Download or read book Between Hope and Despair written by Roger I. Simon and published by Rowman & Littlefield Publishers. This book was released on 2000-03-15 with total page 263 pages. Available in PDF, EPUB and Kindle. Book excerpt: At the end of a century of unfathomable suffering, societies are facing anew the question of how events that shock, resist assimilation, and evoke contradictory and complex responses should be remembered. Between Hope and Despair specifically examines the pedagogical problem of how remembrance is to proceed when what is to be remembered is underscored by a logic difficult to comprehend and subversive of the humane character of existence. This pedagogical attention to practices of remembrance reflects the growing cognizance that hope for a just and compassionate future lies in the sustained, if troubled, working through of these issues.

Contested Selves

Contested Selves
Author :
Publisher : Boydell & Brewer
Total Pages : 323
Release :
ISBN-10 : 9781640141056
ISBN-13 : 1640141057
Rating : 4/5 (56 Downloads)

Book Synopsis Contested Selves by : Katja Herges

Download or read book Contested Selves written by Katja Herges and published by Boydell & Brewer.

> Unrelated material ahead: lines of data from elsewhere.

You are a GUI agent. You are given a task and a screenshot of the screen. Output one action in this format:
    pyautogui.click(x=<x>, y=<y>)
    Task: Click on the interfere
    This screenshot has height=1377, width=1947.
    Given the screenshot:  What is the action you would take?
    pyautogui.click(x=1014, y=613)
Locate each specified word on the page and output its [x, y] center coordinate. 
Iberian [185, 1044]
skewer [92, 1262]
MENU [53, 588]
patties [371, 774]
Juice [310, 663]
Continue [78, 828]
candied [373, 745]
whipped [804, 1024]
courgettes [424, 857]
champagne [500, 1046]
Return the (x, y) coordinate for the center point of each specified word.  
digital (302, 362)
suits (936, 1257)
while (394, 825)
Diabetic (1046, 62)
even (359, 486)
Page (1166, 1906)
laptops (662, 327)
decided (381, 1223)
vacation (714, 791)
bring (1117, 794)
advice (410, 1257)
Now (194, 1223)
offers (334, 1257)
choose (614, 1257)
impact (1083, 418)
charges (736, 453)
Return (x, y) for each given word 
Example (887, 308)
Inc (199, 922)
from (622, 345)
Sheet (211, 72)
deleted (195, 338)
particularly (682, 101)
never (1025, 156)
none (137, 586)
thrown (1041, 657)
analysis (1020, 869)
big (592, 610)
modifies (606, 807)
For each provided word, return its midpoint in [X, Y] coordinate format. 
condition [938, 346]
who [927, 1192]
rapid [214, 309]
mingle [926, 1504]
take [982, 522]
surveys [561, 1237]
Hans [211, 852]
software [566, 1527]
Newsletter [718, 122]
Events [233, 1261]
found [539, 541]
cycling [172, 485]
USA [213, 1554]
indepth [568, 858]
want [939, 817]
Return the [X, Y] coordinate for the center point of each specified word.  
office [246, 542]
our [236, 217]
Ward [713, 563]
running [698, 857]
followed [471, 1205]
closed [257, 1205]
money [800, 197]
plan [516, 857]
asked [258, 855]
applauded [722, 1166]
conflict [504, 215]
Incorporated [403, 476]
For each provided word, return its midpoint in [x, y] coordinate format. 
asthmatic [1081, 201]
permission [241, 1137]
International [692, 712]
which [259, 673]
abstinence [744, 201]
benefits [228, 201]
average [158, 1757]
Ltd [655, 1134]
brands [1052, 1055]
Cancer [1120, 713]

This book was released on 2021 with total page 323 pages. Available in PDF, EPUB and Kindle. Book excerpt: Investigates the field of German life writing, from Rahel Levin Varnhagen around 1800 to Carmen Sylva a century later, from Döblin, Becher, women's WWII diaries, German-Jewish memoirs, and East German women's interview literatureto the autofiction of Lena Gorelik.